Webhooks
Subscribe to events from a merchant store and receive signed HTTP callbacks at your endpoint.
How it works
When something interesting happens in a store — an order is paid, a product is updated, a plugin is configured — Aeonzap dispatches an event. You subscribe to the events you care about and we POST a JSON payload to your URL. Every request is signed so you can verify it came from us.
Subscribing
You can subscribe inside your plugin manifest, or call the subscriptions endpoint directly with a project token.
curl -X POST https://api.aeonzap.com/v1/webhooks \
-H "Authorization: Bearer $AEONZAP_TOKEN" \
-H "Content-Type: application/json" \
-d '{
"url": "https://hooks.acme.dev/aeonzap",
"events": ["order.paid", "order.fulfilled", "product.updated"],
"secret": "whsec_change_me"
}'Event list
| Event | Fires when |
|---|---|
order.created | A draft or live order is first persisted |
order.paid | Payment confirmed by the gateway |
order.fulfilled | All line items have shipped |
order.cancelled | Order moves to cancelled state |
order.refunded | Any partial or full refund is issued |
customer.created | New customer record |
customer.updated | Customer profile changes |
customer.deleted | Customer is hard-deleted |
product.created | Product is published |
product.updated | Title, price, variants, or media change |
product.inventory.updated | Stock count crosses any threshold |
plugin.installed | A merchant installs your plugin |
plugin.configured | Plugin settings change |
plugin.uninstalled | Merchant removes the plugin |
Payload shape
{
"id": "evt_01HM6X9R2K8QA3T9V2BR8YGZN1",
"type": "order.paid",
"created_at": "2026-05-07T14:22:11.420Z",
"store": { "id": "store_4f2a", "domain": "acme.aeonzap.shop" },
"data": {
"order": { "id": "ord_8821", "total": 1499, "currency": "INR" }
}
}HMAC verification
Every request includes the headers X-Aeonzap-Timestamp and X-Aeonzap-Signature. Reject any request whose timestamp is more than 5 minutes off, then verify the signature using the secret you supplied at subscription time.

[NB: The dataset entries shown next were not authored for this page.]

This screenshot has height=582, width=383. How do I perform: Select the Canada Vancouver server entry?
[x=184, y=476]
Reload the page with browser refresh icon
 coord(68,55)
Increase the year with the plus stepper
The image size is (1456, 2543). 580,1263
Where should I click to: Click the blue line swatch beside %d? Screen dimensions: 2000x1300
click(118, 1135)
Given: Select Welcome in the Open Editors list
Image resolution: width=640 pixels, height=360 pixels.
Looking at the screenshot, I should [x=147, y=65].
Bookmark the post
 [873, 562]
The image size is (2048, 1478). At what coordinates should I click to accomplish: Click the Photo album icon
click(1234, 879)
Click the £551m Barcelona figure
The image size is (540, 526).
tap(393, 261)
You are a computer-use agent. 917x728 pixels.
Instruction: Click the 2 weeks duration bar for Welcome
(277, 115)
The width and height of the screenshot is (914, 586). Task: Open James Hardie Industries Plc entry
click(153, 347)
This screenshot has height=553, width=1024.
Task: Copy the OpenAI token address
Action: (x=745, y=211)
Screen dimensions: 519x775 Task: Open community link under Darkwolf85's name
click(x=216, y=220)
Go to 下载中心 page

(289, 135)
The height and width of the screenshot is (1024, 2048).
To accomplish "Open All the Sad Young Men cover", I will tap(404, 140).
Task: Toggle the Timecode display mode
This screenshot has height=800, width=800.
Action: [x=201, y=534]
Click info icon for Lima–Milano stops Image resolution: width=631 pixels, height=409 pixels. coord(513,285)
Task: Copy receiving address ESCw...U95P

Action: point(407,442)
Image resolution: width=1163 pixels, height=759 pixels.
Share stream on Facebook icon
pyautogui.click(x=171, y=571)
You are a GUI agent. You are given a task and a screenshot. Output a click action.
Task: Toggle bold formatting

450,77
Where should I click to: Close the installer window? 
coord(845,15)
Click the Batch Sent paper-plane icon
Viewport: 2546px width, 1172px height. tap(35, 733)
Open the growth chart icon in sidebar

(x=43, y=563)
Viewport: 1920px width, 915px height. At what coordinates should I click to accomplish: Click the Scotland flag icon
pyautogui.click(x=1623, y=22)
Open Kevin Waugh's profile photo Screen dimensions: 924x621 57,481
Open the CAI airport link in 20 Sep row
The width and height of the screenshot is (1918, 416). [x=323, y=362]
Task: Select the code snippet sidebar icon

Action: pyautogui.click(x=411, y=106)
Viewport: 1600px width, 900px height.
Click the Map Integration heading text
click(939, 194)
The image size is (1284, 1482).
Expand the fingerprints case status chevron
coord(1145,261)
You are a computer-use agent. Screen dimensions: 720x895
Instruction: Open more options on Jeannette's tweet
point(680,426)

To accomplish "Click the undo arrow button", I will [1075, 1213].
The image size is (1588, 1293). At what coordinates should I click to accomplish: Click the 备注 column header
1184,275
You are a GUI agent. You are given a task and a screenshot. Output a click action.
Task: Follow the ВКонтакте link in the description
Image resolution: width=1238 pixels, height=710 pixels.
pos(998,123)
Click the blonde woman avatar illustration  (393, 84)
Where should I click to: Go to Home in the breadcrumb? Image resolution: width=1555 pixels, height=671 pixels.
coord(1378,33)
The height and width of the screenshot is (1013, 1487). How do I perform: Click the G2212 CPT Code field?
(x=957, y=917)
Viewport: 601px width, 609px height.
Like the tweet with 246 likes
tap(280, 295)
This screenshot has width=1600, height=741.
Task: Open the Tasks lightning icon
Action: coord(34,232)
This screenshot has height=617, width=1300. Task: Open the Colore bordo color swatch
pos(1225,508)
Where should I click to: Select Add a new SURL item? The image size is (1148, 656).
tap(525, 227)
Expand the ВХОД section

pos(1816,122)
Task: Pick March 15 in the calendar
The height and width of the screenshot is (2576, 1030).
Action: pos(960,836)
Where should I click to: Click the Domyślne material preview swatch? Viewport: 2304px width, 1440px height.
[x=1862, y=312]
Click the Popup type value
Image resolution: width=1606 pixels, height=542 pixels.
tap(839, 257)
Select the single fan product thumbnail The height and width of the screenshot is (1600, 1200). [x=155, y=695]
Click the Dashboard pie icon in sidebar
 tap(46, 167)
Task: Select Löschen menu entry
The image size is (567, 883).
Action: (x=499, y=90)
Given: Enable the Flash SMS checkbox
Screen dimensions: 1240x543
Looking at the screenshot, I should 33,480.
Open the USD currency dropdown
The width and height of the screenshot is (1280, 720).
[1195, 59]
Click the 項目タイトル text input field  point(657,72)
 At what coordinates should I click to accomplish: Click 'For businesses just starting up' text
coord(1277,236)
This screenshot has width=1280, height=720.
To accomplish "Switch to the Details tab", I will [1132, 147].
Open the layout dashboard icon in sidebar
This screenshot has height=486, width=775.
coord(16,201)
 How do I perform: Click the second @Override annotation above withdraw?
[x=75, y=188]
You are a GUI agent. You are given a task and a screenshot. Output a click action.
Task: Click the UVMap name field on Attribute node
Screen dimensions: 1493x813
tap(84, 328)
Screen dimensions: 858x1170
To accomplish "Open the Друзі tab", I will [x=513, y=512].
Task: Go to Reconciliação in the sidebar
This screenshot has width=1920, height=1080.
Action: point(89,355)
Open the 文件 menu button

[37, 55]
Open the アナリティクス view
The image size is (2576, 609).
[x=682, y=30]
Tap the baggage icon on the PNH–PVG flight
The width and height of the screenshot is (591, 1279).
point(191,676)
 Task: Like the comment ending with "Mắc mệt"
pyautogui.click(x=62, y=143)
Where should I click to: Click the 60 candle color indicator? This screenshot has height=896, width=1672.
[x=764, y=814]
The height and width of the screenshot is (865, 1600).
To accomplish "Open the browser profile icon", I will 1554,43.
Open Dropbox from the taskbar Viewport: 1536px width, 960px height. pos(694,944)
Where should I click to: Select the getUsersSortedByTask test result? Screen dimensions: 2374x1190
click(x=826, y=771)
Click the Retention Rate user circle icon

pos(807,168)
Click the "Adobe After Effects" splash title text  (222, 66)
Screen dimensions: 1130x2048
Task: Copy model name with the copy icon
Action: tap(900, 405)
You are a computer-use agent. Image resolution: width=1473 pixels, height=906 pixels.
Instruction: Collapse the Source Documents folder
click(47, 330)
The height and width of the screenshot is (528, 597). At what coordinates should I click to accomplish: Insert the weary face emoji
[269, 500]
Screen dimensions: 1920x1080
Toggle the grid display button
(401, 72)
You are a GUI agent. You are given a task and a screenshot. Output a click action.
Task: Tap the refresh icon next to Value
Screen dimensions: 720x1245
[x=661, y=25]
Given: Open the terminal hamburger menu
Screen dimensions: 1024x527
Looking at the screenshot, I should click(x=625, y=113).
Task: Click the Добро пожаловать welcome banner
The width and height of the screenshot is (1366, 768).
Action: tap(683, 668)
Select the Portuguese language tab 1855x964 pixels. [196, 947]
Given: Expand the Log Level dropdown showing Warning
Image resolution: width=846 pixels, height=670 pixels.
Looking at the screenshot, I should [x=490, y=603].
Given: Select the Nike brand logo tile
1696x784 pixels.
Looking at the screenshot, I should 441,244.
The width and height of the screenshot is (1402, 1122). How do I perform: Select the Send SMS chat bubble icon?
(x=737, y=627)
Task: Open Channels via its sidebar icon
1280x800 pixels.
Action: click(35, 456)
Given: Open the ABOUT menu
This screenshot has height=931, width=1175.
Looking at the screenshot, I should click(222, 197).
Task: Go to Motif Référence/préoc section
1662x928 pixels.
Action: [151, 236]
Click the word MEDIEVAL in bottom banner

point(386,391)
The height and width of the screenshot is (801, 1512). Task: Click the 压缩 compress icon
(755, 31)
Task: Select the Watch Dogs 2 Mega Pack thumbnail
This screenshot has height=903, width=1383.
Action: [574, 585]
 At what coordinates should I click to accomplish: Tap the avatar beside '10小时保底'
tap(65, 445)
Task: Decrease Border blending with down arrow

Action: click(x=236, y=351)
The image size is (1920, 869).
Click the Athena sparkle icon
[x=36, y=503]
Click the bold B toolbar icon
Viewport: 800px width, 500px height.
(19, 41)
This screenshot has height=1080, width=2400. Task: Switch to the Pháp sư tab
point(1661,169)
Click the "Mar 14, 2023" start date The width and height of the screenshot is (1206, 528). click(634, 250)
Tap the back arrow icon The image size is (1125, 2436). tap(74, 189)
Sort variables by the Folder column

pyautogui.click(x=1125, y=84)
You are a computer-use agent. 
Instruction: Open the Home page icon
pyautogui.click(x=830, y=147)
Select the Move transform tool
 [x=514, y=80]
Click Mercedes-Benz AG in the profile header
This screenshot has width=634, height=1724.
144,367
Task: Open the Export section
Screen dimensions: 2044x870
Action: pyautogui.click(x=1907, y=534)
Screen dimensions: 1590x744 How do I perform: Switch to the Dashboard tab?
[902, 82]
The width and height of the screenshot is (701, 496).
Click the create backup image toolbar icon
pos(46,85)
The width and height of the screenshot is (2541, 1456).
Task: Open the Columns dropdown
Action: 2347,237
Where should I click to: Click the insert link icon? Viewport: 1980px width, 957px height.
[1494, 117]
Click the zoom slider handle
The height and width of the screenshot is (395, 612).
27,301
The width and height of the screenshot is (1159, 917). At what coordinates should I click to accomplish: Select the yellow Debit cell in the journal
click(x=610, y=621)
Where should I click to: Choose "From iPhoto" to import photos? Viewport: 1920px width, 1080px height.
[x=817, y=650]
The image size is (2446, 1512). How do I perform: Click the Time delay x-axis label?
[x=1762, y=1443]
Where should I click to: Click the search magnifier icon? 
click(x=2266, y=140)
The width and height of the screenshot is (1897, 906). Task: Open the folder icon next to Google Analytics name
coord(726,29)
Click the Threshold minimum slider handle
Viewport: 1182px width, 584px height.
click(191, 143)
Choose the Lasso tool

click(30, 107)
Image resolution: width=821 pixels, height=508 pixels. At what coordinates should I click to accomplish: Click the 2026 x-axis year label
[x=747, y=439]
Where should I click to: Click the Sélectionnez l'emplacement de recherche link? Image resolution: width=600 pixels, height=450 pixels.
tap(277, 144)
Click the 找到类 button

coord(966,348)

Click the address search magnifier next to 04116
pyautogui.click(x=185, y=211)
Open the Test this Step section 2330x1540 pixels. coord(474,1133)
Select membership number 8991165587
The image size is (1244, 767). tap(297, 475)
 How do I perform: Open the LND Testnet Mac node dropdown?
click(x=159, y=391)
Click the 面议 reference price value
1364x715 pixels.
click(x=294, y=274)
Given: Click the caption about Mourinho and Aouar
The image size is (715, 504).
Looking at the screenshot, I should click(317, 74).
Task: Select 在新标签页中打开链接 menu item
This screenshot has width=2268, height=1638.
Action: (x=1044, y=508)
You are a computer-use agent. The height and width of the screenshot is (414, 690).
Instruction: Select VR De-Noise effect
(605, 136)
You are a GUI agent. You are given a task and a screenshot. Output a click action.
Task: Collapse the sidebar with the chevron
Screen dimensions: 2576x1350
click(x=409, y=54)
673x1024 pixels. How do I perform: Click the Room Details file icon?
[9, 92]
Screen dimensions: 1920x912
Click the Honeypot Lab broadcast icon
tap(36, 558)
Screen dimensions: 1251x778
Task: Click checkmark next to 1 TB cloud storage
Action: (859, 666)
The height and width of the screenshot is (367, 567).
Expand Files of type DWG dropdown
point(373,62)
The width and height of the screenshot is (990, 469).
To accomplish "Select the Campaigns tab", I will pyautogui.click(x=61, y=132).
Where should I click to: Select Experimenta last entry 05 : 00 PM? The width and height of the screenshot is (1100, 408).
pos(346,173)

import crypto from 'node:crypto';
export function verify(req: { headers: Record<string, string>; rawBody: string }, secret: string) {
const ts = req.headers['x-aeonzap-timestamp'];
const sig = req.headers['x-aeonzap-signature'];
if (!ts || !sig) return false;
if (Math.abs(Date.now() / 1000 - Number(ts)) > 300) return false;
const expected = crypto
.createHmac('sha256', secret)
.update(`${ts}.${req.rawBody}`)
.digest('hex');
return crypto.timingSafeEqual(Buffer.from(expected), Buffer.from(sig));
}Retries
A delivery is considered successful when your endpoint returns a 2xx within 10 seconds. We retry any other response with exponential backoff: 1m, 5m, 30m, 2h, 6h, 24h. After 6 failures the subscription is paused and you receive an email.
Replay
Failed events are kept for 30 days. You can replay any event from the developer console or via POST /v1/webhooks/{id}/replay.